• **EXERCISE REQUIREMENTS**: Look through the material below. Copy each line that contains the string "column".
━━━
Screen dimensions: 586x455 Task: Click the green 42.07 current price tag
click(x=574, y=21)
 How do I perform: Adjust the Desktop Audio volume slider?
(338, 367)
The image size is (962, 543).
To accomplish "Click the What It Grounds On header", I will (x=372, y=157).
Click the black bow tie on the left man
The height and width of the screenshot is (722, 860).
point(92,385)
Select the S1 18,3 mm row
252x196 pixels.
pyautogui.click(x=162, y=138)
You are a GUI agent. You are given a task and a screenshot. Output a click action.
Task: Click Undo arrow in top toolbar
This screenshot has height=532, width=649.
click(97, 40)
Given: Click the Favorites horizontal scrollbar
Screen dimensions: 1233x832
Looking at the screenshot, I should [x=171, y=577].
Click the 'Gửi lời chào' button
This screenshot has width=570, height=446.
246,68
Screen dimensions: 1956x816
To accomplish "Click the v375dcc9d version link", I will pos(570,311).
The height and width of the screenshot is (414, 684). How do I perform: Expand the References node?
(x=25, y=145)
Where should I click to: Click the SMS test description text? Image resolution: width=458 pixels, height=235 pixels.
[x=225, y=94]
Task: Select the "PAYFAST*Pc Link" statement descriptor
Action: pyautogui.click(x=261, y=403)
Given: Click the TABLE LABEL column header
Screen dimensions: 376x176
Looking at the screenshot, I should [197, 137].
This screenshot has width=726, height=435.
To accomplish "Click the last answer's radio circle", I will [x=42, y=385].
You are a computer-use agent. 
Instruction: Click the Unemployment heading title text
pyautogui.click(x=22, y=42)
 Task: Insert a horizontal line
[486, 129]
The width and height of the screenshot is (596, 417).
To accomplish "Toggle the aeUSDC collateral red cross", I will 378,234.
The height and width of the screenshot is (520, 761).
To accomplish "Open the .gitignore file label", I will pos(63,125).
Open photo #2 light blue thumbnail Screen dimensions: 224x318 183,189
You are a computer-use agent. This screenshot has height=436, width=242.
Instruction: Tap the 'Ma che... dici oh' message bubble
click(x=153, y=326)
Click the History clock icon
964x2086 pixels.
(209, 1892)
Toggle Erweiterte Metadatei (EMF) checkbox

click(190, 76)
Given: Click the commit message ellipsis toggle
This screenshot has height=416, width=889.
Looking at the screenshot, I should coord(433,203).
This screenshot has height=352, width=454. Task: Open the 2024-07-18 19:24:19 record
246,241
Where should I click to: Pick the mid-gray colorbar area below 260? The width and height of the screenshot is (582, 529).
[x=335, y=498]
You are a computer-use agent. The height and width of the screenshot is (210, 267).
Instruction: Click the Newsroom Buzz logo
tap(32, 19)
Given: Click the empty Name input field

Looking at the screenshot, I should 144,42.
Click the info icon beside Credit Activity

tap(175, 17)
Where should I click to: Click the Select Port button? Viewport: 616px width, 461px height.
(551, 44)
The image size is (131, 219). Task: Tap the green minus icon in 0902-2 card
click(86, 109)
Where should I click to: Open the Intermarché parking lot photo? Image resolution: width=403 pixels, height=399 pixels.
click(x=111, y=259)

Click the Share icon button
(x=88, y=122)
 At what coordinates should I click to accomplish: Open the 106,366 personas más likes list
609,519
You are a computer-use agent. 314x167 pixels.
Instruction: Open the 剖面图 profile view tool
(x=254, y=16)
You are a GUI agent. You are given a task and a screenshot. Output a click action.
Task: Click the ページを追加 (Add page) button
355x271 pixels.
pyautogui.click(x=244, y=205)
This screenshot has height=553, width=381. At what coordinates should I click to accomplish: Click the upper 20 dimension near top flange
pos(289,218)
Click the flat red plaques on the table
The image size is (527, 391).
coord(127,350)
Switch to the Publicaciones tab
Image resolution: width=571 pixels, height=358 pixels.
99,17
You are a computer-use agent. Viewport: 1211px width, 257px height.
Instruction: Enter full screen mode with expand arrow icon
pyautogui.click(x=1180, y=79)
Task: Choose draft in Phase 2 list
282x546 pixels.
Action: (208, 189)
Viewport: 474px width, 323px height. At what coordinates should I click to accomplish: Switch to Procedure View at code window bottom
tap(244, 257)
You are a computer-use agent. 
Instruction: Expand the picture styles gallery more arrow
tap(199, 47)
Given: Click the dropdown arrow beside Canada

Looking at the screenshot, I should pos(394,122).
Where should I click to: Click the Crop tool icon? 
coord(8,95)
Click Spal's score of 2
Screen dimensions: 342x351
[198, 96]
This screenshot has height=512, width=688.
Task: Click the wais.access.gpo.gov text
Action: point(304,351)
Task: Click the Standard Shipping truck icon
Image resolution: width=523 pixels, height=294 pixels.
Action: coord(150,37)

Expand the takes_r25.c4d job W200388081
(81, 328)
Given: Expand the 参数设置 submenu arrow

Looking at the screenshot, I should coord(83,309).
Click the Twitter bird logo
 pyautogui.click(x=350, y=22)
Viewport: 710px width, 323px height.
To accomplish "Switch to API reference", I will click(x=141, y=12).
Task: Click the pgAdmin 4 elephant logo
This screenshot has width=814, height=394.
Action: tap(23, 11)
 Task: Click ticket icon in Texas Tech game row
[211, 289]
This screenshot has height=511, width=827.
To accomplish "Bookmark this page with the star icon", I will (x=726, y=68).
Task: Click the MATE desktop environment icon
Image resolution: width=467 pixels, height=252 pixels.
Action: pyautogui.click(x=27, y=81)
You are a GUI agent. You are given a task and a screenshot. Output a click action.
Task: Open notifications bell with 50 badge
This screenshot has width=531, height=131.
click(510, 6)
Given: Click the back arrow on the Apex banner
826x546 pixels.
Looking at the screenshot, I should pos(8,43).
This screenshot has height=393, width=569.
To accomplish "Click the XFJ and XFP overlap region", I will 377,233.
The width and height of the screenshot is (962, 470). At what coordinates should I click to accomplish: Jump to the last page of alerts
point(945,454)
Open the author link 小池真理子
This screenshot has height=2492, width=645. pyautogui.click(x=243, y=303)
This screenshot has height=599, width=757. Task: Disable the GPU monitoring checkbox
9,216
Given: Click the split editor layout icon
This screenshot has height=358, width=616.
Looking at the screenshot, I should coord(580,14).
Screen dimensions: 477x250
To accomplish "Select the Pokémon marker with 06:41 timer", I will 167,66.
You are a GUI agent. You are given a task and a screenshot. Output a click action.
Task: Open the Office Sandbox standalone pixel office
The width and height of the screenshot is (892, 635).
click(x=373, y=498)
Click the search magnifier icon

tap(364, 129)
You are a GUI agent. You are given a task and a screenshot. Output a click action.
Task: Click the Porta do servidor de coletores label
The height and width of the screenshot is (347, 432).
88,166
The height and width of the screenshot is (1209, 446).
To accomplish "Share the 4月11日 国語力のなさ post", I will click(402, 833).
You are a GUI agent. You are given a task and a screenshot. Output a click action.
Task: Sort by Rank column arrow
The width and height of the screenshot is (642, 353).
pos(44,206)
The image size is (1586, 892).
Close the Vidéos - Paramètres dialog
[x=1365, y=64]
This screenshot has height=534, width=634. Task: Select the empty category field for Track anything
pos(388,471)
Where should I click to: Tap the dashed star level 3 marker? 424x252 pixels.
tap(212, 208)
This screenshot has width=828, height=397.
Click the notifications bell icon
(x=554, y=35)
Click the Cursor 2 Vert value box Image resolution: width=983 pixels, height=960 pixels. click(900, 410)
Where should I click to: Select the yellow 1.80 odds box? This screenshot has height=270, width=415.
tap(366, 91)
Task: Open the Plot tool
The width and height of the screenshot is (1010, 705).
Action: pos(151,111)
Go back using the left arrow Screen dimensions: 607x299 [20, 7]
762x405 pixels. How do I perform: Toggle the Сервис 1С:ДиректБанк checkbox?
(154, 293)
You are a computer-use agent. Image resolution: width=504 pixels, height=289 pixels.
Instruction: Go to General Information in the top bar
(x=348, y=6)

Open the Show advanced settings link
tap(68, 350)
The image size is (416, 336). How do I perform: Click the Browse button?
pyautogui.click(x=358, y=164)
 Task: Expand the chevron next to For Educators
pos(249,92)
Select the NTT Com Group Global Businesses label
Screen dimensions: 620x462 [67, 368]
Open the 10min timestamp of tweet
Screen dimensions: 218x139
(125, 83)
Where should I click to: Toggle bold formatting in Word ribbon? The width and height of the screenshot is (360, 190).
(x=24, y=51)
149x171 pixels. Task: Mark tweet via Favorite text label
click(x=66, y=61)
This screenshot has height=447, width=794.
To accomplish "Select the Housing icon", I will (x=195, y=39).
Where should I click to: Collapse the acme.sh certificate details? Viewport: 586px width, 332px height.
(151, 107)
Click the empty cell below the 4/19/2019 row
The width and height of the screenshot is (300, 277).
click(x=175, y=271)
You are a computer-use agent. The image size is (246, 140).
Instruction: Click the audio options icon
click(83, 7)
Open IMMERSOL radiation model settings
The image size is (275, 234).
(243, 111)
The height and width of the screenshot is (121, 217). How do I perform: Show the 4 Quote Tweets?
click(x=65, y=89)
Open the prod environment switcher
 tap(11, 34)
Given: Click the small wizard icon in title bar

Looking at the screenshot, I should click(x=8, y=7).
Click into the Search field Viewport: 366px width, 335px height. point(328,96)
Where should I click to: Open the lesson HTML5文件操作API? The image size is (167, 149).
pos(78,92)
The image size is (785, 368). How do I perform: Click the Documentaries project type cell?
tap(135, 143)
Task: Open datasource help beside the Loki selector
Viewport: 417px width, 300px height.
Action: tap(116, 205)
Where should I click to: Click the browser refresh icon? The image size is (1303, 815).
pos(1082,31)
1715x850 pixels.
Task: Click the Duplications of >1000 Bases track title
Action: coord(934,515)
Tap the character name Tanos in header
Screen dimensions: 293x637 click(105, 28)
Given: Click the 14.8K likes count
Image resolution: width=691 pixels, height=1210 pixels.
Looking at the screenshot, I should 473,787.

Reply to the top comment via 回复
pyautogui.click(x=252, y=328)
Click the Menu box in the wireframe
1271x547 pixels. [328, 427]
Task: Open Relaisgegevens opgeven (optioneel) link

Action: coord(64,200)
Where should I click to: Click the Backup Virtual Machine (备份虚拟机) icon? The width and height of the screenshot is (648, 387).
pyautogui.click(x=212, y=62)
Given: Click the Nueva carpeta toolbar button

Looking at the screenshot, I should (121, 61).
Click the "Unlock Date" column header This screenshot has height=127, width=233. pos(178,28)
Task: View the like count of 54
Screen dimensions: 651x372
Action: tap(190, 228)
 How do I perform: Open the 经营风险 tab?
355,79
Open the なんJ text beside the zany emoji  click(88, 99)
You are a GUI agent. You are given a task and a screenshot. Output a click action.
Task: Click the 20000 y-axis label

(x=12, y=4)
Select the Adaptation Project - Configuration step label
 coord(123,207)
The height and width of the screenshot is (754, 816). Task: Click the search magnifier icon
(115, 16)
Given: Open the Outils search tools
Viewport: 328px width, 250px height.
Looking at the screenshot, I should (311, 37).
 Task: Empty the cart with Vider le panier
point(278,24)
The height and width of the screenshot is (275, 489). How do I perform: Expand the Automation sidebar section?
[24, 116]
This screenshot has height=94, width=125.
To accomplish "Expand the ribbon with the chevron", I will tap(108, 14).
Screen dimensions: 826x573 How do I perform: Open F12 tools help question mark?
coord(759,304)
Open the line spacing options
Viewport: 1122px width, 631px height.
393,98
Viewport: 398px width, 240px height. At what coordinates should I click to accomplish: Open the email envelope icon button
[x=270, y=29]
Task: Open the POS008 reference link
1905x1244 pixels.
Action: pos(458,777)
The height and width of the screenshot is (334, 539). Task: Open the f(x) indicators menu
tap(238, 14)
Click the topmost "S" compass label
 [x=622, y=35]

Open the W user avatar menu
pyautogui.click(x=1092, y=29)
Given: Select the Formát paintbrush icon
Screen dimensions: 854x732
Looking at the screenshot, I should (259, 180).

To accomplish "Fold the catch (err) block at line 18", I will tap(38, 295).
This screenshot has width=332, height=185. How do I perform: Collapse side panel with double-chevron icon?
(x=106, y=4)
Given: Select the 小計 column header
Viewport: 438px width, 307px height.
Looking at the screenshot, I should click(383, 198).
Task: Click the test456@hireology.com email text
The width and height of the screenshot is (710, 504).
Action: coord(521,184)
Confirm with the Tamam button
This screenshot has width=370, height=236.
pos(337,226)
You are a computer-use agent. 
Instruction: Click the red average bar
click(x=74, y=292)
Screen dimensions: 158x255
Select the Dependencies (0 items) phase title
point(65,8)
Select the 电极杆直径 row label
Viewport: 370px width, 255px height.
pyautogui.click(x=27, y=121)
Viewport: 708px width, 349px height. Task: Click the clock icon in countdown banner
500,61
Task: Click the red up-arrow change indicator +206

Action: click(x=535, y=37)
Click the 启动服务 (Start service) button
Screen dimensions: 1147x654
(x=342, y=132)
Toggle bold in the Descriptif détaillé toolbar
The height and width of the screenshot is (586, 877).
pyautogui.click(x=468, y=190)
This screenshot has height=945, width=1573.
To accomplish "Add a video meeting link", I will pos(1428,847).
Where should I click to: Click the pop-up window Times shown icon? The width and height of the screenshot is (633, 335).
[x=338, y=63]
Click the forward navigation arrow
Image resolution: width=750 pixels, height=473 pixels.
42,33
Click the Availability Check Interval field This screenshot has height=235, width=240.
━━━
• **EXPECTED ANSWER**:
Given: Click the TABLE LABEL column header
Task: Sort by Rank column arrow
Click the "Unlock Date" column header This screenshot has height=127, width=233. pos(178,28)
Given: Select the 小計 column header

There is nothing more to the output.